Stribling Orchard

11587 Poverty Hollow Lane
Markham, VA 22643



Construction of the main house, "Mountain View", began in the mid 1700's as a one room, two and a half story structure. The property was part of the 1733 Charles Burgess land grant. The first lease was granted to William Marshall, uncle of Chief Justice John Marshall, in 1765. In compliance with the lease agreement, the first 100 apple trees were planted on the site.

In August of 1812, Dr. Robert Stribling came to the area, known at that time as Farrowsville, to establish his practice. In 1819 he purchased the home and the surrounding 93 acres, which included the orchard. Over the years more land was purchased and the original structure underwent several additions.

The stone buildings adjacent to the main house included the Olde Kitchen, where all the family meals were prepared, the Smoke House which was used for smoking hams and storage of meats, and the Dairy where butter, cheeses, and other milk products were processed and stored. The log building was one of several used as quarters for the family servants. 

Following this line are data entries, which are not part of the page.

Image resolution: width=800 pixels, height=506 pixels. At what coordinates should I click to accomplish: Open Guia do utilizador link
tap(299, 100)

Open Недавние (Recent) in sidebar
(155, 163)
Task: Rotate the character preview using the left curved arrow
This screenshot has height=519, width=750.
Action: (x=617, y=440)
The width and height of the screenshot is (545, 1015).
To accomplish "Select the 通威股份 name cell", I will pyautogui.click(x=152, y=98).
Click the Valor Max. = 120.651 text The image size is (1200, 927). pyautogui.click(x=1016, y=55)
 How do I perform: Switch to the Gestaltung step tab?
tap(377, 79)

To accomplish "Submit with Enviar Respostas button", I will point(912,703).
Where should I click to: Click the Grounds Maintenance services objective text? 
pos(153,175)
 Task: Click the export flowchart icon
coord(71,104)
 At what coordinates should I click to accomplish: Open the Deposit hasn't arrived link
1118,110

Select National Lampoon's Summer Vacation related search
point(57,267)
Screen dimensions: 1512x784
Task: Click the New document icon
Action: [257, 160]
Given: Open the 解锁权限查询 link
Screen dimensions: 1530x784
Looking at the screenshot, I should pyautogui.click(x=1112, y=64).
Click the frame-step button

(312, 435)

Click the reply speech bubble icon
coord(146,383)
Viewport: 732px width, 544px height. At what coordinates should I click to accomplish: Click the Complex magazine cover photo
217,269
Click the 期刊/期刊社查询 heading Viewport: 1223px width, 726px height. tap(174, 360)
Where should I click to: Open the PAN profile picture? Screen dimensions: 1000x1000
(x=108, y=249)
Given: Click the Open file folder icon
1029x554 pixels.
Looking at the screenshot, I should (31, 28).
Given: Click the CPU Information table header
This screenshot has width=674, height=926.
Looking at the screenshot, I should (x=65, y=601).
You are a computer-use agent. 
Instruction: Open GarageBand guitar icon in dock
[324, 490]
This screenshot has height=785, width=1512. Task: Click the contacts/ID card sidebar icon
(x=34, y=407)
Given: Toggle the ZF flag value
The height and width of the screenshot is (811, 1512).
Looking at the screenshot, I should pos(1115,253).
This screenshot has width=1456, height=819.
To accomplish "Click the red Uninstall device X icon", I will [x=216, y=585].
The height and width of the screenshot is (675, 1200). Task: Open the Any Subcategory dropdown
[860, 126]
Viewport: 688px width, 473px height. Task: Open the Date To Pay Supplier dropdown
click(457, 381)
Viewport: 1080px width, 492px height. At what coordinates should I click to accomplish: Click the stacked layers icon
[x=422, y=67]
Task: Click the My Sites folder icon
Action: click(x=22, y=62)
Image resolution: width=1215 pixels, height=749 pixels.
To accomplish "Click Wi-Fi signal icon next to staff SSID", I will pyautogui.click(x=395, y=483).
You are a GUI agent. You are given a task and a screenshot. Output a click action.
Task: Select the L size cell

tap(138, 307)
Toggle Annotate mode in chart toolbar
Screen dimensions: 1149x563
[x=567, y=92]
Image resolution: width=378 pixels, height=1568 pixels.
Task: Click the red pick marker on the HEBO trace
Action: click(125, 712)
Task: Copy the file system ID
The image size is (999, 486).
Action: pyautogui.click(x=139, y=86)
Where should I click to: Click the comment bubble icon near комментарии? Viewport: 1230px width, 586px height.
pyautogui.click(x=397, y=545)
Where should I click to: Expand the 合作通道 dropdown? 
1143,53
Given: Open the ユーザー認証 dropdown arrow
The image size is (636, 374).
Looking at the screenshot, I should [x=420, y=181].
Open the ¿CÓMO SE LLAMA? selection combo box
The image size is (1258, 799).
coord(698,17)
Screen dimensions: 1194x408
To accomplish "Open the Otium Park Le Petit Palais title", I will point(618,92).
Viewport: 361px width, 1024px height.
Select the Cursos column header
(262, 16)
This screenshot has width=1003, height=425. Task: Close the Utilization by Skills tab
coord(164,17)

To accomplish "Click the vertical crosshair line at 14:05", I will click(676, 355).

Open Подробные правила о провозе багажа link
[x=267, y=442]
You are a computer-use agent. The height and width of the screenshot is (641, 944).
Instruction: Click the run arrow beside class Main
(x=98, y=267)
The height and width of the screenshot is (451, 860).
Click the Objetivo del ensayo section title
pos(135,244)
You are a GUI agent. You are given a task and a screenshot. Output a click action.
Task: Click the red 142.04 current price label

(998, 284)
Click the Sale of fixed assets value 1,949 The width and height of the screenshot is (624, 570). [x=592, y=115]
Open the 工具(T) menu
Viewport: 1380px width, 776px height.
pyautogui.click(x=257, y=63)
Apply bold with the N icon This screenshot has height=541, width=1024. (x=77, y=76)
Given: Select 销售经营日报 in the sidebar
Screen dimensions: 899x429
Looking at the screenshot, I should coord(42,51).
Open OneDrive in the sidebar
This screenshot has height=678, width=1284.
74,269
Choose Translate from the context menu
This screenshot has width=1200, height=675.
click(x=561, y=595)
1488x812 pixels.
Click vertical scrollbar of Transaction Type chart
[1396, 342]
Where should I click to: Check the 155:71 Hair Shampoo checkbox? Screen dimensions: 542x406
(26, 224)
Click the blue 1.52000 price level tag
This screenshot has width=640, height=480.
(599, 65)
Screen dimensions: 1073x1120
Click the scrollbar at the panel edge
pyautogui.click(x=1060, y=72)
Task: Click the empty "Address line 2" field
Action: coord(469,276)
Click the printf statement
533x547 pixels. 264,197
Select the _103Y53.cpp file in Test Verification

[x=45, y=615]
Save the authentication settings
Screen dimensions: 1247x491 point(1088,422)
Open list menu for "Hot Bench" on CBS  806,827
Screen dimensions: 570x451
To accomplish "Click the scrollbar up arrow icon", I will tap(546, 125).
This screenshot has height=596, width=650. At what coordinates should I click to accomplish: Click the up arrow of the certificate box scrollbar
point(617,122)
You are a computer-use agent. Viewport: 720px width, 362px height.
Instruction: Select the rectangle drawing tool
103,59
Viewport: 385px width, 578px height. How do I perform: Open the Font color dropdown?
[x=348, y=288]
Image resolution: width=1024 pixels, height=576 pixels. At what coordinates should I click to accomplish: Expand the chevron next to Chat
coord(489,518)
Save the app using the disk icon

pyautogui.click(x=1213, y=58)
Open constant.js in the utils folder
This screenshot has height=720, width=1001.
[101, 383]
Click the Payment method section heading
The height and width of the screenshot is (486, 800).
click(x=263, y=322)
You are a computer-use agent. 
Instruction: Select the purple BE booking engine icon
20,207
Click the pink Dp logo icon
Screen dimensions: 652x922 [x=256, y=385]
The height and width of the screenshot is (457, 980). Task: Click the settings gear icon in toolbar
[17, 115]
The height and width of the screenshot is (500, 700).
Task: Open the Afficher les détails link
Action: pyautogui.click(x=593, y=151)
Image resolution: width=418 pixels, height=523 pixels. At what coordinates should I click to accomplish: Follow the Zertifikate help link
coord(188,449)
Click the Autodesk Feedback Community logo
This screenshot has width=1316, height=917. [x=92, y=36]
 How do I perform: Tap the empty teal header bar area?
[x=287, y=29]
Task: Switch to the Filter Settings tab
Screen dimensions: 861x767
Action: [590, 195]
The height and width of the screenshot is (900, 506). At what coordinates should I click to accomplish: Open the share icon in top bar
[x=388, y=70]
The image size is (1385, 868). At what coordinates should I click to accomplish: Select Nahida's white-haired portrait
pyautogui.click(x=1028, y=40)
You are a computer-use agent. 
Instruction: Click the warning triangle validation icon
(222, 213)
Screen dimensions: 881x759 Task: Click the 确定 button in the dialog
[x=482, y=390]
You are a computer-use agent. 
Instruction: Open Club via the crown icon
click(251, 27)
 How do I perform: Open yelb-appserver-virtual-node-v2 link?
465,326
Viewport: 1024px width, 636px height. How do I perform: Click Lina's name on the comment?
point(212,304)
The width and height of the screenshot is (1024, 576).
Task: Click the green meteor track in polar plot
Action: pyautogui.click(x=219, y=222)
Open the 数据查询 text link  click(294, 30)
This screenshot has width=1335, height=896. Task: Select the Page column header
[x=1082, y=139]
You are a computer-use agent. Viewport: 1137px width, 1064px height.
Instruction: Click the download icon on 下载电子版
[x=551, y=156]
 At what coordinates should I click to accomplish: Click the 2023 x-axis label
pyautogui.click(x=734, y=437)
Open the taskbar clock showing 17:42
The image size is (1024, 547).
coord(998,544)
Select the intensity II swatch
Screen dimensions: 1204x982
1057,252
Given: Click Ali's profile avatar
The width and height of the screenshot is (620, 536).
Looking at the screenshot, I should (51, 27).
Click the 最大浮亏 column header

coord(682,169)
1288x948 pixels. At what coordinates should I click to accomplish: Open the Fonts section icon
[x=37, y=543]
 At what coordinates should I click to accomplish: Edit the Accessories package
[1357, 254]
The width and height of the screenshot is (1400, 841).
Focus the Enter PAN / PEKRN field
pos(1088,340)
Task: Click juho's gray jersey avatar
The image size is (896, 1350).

These buildings are still used by the family household and are not open to the general public at this time.

In 1850 the construction of the railroad through Farrowsville disrupted the community tranquility and forced Dr. Robert Stribling to relocate his medical practice from the village to Mountain View. He built a frame building and used the first floor as a medical office that served the area through the early 1900's. The upper floor hosted the Masonic Lodge until the turn of the century.

During the Civil War, both the Union and Confederate armies used the railroad and parallel road. As troop movements intensified through Manassas Gap to the fighting in Northern Virginia and the Shenandoah Valley, Mountain View was repeatedly used as officer's quarters by both sides.

Because of its proximity to the railroad, the farm's market for apples grew during the early 1900's. For years apples were picked, graded, and packed for shipment at an on-site packinghouse, many for export to Europe. The world market after WWII in conjunction with the rise of large corporate fruit production made exportation less economical. By 1950 the commercial market was highly competitive and the Striblings started the pick-your-own sales.